• Dati del compito

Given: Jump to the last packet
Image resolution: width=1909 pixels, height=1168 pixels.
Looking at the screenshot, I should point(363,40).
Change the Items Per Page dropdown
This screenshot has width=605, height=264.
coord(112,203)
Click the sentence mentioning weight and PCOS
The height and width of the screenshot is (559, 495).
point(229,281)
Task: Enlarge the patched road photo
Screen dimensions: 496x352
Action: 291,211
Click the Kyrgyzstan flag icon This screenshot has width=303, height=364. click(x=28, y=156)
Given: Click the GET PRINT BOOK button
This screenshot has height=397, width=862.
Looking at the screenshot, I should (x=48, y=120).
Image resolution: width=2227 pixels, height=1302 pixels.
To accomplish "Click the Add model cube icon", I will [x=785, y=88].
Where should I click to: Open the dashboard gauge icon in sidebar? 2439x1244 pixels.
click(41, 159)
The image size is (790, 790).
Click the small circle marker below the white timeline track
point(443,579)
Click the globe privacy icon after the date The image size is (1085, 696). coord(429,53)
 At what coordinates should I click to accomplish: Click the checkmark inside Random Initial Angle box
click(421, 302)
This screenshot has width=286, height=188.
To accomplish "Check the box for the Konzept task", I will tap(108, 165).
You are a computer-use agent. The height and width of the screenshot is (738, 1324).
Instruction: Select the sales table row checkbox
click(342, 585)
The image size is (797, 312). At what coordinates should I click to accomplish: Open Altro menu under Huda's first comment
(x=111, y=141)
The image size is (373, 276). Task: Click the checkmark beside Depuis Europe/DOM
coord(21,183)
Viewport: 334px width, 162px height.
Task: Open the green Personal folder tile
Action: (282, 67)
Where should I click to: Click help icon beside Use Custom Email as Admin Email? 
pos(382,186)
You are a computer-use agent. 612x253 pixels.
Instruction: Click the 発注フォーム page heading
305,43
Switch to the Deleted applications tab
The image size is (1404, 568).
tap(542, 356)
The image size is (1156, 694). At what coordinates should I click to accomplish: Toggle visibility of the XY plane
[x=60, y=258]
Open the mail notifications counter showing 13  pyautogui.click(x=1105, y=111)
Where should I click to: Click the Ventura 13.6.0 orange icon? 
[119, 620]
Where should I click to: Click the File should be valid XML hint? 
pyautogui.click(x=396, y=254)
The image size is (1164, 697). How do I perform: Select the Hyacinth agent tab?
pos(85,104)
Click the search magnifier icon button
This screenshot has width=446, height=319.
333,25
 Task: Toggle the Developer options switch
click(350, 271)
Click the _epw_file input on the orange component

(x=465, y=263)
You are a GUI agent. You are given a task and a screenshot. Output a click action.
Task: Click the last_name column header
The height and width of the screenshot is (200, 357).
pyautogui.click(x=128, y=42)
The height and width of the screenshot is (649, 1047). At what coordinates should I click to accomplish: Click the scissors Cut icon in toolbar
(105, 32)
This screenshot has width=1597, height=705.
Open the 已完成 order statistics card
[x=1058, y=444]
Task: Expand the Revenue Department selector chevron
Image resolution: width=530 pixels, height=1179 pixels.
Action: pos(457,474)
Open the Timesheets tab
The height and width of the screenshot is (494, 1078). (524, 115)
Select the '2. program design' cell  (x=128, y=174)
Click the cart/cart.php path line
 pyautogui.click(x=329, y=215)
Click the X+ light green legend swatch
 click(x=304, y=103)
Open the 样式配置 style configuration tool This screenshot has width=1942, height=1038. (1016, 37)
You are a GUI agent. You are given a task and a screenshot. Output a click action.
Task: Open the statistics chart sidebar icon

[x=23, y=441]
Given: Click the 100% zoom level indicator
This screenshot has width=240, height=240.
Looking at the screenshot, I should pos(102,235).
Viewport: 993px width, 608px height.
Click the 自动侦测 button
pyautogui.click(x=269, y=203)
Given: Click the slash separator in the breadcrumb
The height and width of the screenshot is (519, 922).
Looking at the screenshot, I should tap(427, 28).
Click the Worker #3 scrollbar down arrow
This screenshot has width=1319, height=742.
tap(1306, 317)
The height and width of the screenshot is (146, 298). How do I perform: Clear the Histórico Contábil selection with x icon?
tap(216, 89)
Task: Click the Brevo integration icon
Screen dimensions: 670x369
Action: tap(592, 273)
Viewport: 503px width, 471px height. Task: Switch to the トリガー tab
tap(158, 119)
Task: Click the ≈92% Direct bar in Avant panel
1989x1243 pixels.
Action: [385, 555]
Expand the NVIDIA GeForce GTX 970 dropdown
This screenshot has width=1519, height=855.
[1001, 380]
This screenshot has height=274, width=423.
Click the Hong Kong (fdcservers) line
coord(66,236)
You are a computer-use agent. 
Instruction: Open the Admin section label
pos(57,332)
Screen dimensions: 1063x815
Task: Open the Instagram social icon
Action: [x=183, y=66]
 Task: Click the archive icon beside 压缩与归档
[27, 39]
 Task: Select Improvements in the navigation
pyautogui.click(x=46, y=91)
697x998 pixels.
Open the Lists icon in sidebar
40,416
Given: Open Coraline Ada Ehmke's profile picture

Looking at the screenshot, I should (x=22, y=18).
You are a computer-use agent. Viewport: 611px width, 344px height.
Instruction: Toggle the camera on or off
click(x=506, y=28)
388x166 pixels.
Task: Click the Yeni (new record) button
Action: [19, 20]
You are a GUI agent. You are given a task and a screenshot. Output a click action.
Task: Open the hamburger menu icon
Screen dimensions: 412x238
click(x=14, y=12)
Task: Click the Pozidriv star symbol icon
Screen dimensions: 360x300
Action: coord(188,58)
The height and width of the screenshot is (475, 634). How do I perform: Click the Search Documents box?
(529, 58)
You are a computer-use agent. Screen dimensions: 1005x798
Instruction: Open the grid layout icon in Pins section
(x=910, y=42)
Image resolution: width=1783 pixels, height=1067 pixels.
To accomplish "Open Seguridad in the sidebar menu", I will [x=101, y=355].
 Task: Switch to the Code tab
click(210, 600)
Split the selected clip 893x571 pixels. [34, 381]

• Istruzioni esercizio
Riscrivi tutte le voci qui sopra sostituendo "Instruction" con "Command" e lasciando invariato tutto il resto.

• Risultato del compito
Given: Jump to the last packet
Image resolution: width=1909 pixels, height=1168 pixels.
Looking at the screenshot, I should point(363,40).
Change the Items Per Page dropdown
This screenshot has width=605, height=264.
coord(112,203)
Click the sentence mentioning weight and PCOS
The height and width of the screenshot is (559, 495).
point(229,281)
Task: Enlarge the patched road photo
Screen dimensions: 496x352
Action: 291,211
Click the Kyrgyzstan flag icon This screenshot has width=303, height=364. click(x=28, y=156)
Given: Click the GET PRINT BOOK button
This screenshot has height=397, width=862.
Looking at the screenshot, I should (x=48, y=120).
Image resolution: width=2227 pixels, height=1302 pixels.
To accomplish "Click the Add model cube icon", I will [x=785, y=88].
Where should I click to: Open the dashboard gauge icon in sidebar? 2439x1244 pixels.
click(41, 159)
The image size is (790, 790).
Click the small circle marker below the white timeline track
point(443,579)
Click the globe privacy icon after the date The image size is (1085, 696). coord(429,53)
 At what coordinates should I click to accomplish: Click the checkmark inside Random Initial Angle box
click(421, 302)
This screenshot has width=286, height=188.
To accomplish "Check the box for the Konzept task", I will tap(108, 165).
You are a computer-use agent. The height and width of the screenshot is (738, 1324).
Command: Select the sales table row checkbox
click(342, 585)
The image size is (797, 312). At what coordinates should I click to accomplish: Open Altro menu under Huda's first comment
(x=111, y=141)
The image size is (373, 276). Task: Click the checkmark beside Depuis Europe/DOM
coord(21,183)
Viewport: 334px width, 162px height.
Task: Open the green Personal folder tile
Action: (282, 67)
Where should I click to: Click help icon beside Use Custom Email as Admin Email? 
pos(382,186)
You are a computer-use agent. 612x253 pixels.
Command: Click the 発注フォーム page heading
305,43
Switch to the Deleted applications tab
The image size is (1404, 568).
tap(542, 356)
The image size is (1156, 694). At what coordinates should I click to accomplish: Toggle visibility of the XY plane
[x=60, y=258]
Open the mail notifications counter showing 13  pyautogui.click(x=1105, y=111)
Where should I click to: Click the Ventura 13.6.0 orange icon? 
[119, 620]
Where should I click to: Click the File should be valid XML hint? 
pyautogui.click(x=396, y=254)
The image size is (1164, 697). How do I perform: Select the Hyacinth agent tab?
pos(85,104)
Click the search magnifier icon button
This screenshot has width=446, height=319.
333,25
 Task: Toggle the Developer options switch
click(350, 271)
Click the _epw_file input on the orange component

(x=465, y=263)
You are a GUI agent. You are given a task and a screenshot. Output a click action.
Task: Click the last_name column header
The height and width of the screenshot is (200, 357).
pyautogui.click(x=128, y=42)
The height and width of the screenshot is (649, 1047). At what coordinates should I click to accomplish: Click the scissors Cut icon in toolbar
(105, 32)
This screenshot has width=1597, height=705.
Open the 已完成 order statistics card
[x=1058, y=444]
Task: Expand the Revenue Department selector chevron
Image resolution: width=530 pixels, height=1179 pixels.
Action: pos(457,474)
Open the Timesheets tab
The height and width of the screenshot is (494, 1078). (524, 115)
Select the '2. program design' cell  (x=128, y=174)
Click the cart/cart.php path line
 pyautogui.click(x=329, y=215)
Click the X+ light green legend swatch
 click(x=304, y=103)
Open the 样式配置 style configuration tool This screenshot has width=1942, height=1038. (1016, 37)
You are a GUI agent. You are given a task and a screenshot. Output a click action.
Task: Open the statistics chart sidebar icon

[x=23, y=441]
Given: Click the 100% zoom level indicator
This screenshot has width=240, height=240.
Looking at the screenshot, I should pos(102,235).
Viewport: 993px width, 608px height.
Click the 自动侦测 button
pyautogui.click(x=269, y=203)
Given: Click the slash separator in the breadcrumb
The height and width of the screenshot is (519, 922).
Looking at the screenshot, I should tap(427, 28).
Click the Worker #3 scrollbar down arrow
This screenshot has width=1319, height=742.
tap(1306, 317)
The height and width of the screenshot is (146, 298). How do I perform: Clear the Histórico Contábil selection with x icon?
tap(216, 89)
Task: Click the Brevo integration icon
Screen dimensions: 670x369
Action: tap(592, 273)
Viewport: 503px width, 471px height. Task: Switch to the トリガー tab
tap(158, 119)
Task: Click the ≈92% Direct bar in Avant panel
1989x1243 pixels.
Action: [385, 555]
Expand the NVIDIA GeForce GTX 970 dropdown
This screenshot has width=1519, height=855.
[1001, 380]
This screenshot has height=274, width=423.
Click the Hong Kong (fdcservers) line
coord(66,236)
You are a computer-use agent. 
Command: Open the Admin section label
pos(57,332)
Screen dimensions: 1063x815
Task: Open the Instagram social icon
Action: [x=183, y=66]
 Task: Click the archive icon beside 压缩与归档
[27, 39]
 Task: Select Improvements in the navigation
pyautogui.click(x=46, y=91)
697x998 pixels.
Open the Lists icon in sidebar
40,416
Given: Open Coraline Ada Ehmke's profile picture

Looking at the screenshot, I should (x=22, y=18).
You are a computer-use agent. Viewport: 611px width, 344px height.
Command: Toggle the camera on or off
click(x=506, y=28)
388x166 pixels.
Task: Click the Yeni (new record) button
Action: [19, 20]
You are a GUI agent. You are given a task and a screenshot. Output a click action.
Task: Open the hamburger menu icon
Screen dimensions: 412x238
click(x=14, y=12)
Task: Click the Pozidriv star symbol icon
Screen dimensions: 360x300
Action: coord(188,58)
The height and width of the screenshot is (475, 634). How do I perform: Click the Search Documents box?
(529, 58)
You are a computer-use agent. Screen dimensions: 1005x798
Command: Open the grid layout icon in Pins section
(x=910, y=42)
Image resolution: width=1783 pixels, height=1067 pixels.
To accomplish "Open Seguridad in the sidebar menu", I will [x=101, y=355].
 Task: Switch to the Code tab
click(210, 600)
Split the selected clip 893x571 pixels. [34, 381]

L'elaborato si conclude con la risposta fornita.